No carte blanche

On 10 June 2014 the Constitutional Court handed down judgment in the matter of the Minister of Defence and Military Veterans v Motau & Others.

The facts of the case are as follows:

In August 2013 the Minister of Defence and Military Veterans terminated General Motau and Ms Mokoena's membership of the board of Armscor.  Motau and Mokoena had served as the chairperson and deputy chairperson respectively.  The termination of their services was undertaken in terms of section 8(c) of the Armscor Act, which permits the Minister to remove board members on good cause shown. 

In justifying the decision, the Minister citied various procurement projects where she averred that the failure of the board to carry out its mandate had led to these projects not being implemented.
These included a project to acquire high altitude parachutes for the special forces of the South African National Defence Force, as well as a project to acquire camping equipment for the SANDF.

Motau and Mokoena successfully challenged their dismissal in the Gauteng North High Court, which ordered their reinstatement.  The High Court held that the Minister's decision was administrative action and thus subject to the Promotion of Administrative Justice Act (PAJA). 

According to the North Gauteng High Court the decision was reviewable under the act as the Minister had made an error of law, had taken the decision in a procedurally unfair manner, and had acted for an ulterior purpose.  It also held that the Minister's decision to terminate Mokoena's services was irrational and ordered the reinstatement of both Motau and Mokoena. 

The Minister launched an appeal to the Constitutional Court in order to have the decision overturned.  The majority of the Constitutional Court judges concluded that the Minister's decision amounted to executive, rather than administrative action.  This was in part because the Minister's power to terminate the services of board members is closely related to the formulation of policy and was an extension of a policy making power.  The decision could not, therefore, be reviewed under PAJA.
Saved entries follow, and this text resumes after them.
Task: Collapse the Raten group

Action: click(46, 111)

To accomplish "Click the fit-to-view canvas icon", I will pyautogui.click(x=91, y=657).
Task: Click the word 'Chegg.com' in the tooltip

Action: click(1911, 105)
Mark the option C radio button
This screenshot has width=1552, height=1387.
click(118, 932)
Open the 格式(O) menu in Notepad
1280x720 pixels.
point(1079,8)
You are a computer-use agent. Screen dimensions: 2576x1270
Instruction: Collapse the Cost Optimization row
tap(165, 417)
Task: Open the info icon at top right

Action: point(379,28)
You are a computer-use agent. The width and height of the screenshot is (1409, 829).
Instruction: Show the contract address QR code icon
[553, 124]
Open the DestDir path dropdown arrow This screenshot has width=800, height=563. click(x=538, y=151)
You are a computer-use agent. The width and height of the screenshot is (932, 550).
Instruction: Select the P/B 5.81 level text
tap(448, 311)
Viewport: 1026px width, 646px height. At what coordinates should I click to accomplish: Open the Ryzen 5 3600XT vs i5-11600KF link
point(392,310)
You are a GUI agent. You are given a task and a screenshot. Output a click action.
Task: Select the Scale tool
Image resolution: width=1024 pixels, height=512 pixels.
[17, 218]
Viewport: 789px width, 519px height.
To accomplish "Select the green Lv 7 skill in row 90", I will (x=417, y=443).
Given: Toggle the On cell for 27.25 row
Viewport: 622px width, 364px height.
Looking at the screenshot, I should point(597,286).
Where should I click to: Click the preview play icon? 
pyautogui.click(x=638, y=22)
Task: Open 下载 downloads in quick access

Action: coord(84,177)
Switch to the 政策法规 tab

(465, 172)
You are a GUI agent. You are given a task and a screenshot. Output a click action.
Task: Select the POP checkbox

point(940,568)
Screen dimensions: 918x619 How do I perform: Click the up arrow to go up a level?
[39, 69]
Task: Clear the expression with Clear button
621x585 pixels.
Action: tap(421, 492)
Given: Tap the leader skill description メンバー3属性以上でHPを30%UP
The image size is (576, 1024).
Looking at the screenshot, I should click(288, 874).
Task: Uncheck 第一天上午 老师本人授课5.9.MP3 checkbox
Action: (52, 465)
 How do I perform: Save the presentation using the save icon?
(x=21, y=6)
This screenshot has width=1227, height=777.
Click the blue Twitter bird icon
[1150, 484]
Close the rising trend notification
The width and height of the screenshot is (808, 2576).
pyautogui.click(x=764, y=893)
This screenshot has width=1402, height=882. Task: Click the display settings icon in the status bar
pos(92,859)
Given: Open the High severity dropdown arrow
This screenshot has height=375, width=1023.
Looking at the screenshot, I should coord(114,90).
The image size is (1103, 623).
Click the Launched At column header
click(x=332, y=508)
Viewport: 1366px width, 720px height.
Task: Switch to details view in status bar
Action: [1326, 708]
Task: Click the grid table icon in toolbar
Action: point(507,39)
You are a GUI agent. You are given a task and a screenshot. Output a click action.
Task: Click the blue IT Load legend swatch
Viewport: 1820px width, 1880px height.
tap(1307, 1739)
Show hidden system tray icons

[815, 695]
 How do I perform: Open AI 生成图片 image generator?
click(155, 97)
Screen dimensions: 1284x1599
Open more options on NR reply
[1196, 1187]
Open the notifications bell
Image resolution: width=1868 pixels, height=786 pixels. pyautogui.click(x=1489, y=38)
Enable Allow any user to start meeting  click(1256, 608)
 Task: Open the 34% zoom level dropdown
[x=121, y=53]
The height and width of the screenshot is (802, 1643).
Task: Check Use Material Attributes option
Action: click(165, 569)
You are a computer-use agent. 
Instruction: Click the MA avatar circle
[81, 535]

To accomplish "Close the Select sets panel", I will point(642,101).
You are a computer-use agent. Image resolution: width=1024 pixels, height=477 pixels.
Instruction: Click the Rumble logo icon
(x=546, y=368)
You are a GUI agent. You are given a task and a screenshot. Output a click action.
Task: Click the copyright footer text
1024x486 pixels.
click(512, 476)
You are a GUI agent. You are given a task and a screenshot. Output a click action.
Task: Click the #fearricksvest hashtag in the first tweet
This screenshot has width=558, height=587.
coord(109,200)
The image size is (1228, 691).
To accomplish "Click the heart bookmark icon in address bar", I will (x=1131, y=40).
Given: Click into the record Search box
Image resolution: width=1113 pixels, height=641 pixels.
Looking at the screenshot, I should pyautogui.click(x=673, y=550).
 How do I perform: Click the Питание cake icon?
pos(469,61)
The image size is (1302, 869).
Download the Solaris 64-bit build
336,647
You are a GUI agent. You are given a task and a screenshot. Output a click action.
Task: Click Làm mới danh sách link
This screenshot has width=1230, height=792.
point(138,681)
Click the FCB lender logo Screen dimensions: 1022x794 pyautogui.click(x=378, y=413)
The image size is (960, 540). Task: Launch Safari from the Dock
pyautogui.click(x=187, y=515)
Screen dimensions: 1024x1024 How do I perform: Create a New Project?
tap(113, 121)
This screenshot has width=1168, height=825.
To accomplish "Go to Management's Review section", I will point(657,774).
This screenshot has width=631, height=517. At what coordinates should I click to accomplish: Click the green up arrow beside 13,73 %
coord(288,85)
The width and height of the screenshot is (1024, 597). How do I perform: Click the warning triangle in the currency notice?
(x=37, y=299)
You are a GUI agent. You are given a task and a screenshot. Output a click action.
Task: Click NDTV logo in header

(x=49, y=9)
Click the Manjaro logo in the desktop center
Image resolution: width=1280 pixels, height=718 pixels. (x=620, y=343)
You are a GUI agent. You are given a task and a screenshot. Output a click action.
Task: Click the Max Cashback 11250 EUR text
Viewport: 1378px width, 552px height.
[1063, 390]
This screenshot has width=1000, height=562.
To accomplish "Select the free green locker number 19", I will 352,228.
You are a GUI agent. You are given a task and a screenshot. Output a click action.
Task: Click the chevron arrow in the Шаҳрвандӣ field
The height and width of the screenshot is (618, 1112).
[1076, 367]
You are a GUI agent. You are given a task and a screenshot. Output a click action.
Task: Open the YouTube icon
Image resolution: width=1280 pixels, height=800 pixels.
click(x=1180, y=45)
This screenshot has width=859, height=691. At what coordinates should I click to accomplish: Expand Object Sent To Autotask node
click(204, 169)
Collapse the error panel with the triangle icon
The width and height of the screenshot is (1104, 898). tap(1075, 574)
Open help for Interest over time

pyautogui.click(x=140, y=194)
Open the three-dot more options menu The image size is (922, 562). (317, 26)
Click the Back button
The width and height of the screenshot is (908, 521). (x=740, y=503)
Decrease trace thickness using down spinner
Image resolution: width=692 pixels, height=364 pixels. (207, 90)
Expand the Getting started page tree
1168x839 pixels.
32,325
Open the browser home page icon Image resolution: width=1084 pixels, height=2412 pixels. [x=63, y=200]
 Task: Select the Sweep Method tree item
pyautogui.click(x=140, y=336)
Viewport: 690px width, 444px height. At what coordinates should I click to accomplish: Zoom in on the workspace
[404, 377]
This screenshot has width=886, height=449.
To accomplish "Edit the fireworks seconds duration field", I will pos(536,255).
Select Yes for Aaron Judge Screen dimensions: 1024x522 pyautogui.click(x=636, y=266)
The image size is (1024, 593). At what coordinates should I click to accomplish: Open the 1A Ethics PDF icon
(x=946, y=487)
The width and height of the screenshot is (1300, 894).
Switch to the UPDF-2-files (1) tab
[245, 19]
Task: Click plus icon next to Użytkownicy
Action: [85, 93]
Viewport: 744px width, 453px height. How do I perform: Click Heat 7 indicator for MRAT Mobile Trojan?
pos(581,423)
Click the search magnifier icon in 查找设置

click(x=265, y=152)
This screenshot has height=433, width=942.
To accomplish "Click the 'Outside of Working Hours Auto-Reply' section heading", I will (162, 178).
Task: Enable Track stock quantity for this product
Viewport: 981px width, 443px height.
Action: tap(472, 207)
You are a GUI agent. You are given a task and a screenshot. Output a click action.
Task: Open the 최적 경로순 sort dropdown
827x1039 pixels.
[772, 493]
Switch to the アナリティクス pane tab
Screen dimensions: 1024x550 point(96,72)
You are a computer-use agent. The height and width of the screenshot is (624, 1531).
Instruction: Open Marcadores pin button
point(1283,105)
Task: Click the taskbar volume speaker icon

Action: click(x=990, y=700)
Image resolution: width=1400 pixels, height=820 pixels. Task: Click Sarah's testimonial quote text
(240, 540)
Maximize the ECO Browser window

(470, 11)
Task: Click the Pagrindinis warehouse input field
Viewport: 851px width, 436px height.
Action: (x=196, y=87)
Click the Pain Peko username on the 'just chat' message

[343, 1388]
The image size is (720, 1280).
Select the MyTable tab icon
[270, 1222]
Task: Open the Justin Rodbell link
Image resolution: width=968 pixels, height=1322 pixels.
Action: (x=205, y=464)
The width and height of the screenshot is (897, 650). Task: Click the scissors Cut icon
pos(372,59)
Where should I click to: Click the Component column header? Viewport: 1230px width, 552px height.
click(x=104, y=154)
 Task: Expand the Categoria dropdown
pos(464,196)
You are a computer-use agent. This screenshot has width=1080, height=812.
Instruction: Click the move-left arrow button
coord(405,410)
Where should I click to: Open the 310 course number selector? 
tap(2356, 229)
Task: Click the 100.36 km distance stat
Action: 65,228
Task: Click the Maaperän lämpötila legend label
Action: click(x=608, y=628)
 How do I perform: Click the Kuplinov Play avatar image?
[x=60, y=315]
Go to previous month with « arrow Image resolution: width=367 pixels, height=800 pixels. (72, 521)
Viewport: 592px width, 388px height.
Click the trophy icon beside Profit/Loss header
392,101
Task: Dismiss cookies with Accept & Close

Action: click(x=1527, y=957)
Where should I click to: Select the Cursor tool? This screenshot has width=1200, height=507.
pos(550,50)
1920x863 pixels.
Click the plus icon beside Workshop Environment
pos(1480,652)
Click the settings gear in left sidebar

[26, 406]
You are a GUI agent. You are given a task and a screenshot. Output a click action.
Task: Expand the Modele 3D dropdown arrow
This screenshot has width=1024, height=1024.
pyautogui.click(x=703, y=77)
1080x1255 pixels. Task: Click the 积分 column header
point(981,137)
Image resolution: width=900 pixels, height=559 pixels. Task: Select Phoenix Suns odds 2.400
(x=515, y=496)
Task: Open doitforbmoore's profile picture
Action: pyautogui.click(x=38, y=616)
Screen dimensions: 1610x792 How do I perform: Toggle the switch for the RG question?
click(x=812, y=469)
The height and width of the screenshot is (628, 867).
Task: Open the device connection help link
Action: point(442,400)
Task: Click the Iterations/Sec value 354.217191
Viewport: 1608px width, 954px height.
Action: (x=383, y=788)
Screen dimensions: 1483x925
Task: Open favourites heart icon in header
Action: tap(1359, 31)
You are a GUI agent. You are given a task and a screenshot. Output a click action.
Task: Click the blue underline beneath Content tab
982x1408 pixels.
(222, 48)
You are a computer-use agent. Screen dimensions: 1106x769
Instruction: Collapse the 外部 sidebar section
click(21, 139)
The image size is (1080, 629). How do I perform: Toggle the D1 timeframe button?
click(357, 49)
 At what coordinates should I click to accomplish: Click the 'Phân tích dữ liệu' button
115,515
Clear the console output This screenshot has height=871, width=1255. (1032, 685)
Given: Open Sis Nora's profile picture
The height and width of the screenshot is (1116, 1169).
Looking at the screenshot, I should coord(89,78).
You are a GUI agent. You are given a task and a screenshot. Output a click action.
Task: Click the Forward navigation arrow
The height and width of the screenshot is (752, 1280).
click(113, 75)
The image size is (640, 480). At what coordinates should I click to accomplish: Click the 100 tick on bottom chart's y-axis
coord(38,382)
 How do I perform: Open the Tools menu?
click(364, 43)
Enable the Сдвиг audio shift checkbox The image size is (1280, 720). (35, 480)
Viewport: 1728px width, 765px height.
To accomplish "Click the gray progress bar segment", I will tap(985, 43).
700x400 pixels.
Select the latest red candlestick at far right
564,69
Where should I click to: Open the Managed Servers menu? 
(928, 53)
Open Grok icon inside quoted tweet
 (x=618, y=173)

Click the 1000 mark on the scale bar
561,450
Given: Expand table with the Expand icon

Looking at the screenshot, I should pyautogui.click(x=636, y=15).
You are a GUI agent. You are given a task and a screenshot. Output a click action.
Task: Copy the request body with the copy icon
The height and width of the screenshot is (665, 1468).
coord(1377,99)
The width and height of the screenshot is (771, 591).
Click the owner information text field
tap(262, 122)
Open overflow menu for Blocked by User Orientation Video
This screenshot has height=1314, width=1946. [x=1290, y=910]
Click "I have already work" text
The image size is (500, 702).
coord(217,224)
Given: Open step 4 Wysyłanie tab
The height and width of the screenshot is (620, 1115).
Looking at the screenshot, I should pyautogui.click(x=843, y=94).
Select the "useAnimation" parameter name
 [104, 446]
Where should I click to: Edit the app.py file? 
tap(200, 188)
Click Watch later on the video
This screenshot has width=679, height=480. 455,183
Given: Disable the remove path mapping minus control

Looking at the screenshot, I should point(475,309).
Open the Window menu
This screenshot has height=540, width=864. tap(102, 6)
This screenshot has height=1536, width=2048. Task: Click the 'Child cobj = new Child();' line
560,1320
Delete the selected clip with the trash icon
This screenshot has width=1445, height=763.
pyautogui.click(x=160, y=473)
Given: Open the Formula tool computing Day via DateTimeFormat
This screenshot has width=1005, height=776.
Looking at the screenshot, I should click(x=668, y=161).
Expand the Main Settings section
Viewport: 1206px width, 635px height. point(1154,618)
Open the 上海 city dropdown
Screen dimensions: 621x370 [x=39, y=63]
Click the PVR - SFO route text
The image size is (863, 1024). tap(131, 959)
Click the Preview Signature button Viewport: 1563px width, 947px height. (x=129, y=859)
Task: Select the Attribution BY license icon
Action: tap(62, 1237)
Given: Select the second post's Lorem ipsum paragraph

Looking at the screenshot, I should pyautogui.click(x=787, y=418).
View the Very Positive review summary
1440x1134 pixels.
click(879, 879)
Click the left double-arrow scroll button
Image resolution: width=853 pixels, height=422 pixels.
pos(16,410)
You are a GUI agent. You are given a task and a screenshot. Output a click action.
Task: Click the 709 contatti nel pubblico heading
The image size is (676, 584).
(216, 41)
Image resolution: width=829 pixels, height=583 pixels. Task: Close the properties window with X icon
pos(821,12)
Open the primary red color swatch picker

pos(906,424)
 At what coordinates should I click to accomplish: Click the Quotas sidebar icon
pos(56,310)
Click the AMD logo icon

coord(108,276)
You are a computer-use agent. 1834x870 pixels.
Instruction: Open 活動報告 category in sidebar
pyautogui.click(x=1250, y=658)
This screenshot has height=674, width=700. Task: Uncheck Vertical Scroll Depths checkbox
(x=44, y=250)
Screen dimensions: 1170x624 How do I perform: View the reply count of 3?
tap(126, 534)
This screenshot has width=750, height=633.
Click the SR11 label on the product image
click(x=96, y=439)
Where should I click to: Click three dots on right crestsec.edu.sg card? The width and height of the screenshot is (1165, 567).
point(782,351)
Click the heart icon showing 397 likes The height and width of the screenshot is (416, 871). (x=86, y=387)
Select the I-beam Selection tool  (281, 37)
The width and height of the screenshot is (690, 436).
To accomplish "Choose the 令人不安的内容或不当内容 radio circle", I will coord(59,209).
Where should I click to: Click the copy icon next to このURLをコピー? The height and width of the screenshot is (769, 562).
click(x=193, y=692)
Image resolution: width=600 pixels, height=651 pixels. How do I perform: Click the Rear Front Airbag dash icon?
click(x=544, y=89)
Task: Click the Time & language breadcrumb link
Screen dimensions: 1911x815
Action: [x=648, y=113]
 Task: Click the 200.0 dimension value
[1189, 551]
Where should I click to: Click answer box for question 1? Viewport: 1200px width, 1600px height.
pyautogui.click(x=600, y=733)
The court also found that the Minister had shown the necessary good cause to terminate the services of the two respondents and that the decision was rational.  Under their leadership, Armscor and its board had failed to fulfil effectively its statutory mandate.  The majority of the court, however, held that in making her decision, the Minister was required to comply with the process for the dismissal of directors as set out in the Company's Act. Reference was had by the court to the Act, as Armscor is a company, with the government as the sole shareholder.  It held that the Minister’s failure to adhere to the process for the dismissal of directors rendered her decision unlawful.    It also held that it could not be just an equitable in the circumstances to set aside the Minister's decision as the terms of office of the two had lapsed. 

The minority judgement by Justice Jafta concluded that the Minister's decision amounted to administrative action and that PAJA applied.  It held that the decision had been taken in a procedurally unfair manner, because Motau and Mokena's membership was terminated without a hearing.  The minority concluded that the decision was unlawful and said that it would have set it aside.  

The court’s decision has once again emphasised the distinction between a reviewable decision falling under the ambit of PAJA and the non-permeability of a decision taken while exercising executive power by public officials.  It seems that the court was more persuaded to take the decision it did because of the failure of the board to carry out its statutory mandate, it does not give public officials carte-blanche to dismiss as they wish.  Whether they execute an executive power or an administrative power will depend on the facts of each case. 

As is often said: "In law, context is everything.”